Author |
: Judith Owens |
Publisher |
: McGill-Queen's Press - MQUP |
Release Date |
: 2002-04-04 |
ISBN 10 |
: 9780773569973 |
Total Pages |
: 195 pages |
Rating |
: 4.7/5 (356 users) |
Download or read book Enabling Engagements written by Judith Owens and published by McGill-Queen's Press - MQUP. This book was released on 2002-04-04 with total page 195 pages. Available in PDF, EPUB and Kindle. Book excerpt: Enabling Engagements contributes to current critical debates regarding early modern subjectivity and early modern cultural capital. In stressing the boldness of Edmund Spenser's poetics of patronage, Judith Owens shows that Elizabethans could and did exercise agency within a wide range of institutions. By consistently challenging assumptions of courtly hegemony in early modern society, Owens suggests a new appraisal of the processes of cultural commodification. Enabling Engagements challenges conventional assessments of Spenser as court-centred and of patronal relations in the early modern period as asymmetrical and prescriptive.
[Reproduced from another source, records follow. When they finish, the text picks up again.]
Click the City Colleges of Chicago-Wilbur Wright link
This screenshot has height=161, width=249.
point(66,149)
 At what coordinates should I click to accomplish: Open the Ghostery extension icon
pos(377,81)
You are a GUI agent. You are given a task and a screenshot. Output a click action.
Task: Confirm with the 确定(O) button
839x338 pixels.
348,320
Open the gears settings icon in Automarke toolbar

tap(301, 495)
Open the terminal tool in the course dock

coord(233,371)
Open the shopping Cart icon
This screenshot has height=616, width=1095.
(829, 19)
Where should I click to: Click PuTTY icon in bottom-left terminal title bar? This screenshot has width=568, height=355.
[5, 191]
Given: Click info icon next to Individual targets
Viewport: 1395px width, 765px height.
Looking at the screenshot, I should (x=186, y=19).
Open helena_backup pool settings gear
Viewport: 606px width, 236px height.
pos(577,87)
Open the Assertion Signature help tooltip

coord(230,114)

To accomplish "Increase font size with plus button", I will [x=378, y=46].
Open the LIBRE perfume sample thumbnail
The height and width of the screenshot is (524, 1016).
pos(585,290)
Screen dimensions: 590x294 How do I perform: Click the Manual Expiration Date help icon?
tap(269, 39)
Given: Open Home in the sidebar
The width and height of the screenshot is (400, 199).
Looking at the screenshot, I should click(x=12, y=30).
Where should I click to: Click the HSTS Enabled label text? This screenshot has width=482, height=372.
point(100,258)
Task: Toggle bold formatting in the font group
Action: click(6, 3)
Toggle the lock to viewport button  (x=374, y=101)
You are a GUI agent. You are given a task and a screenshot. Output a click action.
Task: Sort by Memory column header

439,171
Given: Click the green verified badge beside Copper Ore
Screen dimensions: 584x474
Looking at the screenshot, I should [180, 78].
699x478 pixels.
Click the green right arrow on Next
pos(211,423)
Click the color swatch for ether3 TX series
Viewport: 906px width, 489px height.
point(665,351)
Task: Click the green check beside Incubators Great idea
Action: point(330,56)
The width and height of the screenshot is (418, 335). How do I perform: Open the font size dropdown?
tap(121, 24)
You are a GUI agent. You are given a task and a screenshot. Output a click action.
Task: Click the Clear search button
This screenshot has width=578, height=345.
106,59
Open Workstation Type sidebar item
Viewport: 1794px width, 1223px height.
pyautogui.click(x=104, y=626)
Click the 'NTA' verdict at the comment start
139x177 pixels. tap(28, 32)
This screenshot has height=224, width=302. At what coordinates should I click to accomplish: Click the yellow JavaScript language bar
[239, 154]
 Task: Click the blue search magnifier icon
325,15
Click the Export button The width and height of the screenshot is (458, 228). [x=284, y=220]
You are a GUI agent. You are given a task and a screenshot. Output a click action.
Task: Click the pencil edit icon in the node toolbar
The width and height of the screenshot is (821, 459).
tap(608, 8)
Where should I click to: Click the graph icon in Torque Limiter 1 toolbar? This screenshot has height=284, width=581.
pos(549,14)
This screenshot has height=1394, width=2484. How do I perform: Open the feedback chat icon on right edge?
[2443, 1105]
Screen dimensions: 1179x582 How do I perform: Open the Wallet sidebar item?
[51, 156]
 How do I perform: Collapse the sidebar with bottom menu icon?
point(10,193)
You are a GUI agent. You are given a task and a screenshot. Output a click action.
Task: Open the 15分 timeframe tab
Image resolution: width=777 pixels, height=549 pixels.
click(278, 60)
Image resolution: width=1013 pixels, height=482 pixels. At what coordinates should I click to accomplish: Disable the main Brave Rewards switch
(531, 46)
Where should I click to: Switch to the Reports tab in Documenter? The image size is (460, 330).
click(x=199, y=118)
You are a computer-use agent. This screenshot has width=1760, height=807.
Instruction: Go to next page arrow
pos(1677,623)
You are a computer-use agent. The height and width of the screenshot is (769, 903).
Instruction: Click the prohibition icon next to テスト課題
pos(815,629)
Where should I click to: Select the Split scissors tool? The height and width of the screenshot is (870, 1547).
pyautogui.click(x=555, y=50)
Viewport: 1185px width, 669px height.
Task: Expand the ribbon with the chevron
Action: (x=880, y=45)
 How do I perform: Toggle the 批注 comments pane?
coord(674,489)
Owens demonstrates that Spenser exercised a vigorous sense of agency within the close quarters of patronage and courtly culture, fashioning his laureate's role and envisioning nationhood in resistance to the centre. She shows that his independence from court-centred values and tropes informed his poetics from the start of his publishing career, not just as a result of increasing disillusionment with the court. Owens develops detailed readings of Spenser's poetry and his paratextual material in The Shepheardes Calender, the 1590 Faerie Queene, and Complaints, providing contexts that are both broader and more varied than those usually accorded Spenser's poetry. She extends the horizons of The Faerie Queene in particular to include not only court and sovereign but also London, the material conditions of early modern publishing, and Ireland. Bringing together concerns usually approached individually, she shows us a Spenser who is neither the careerist of much recent criticism nor the Elizabethan propagandist of long-standing custom.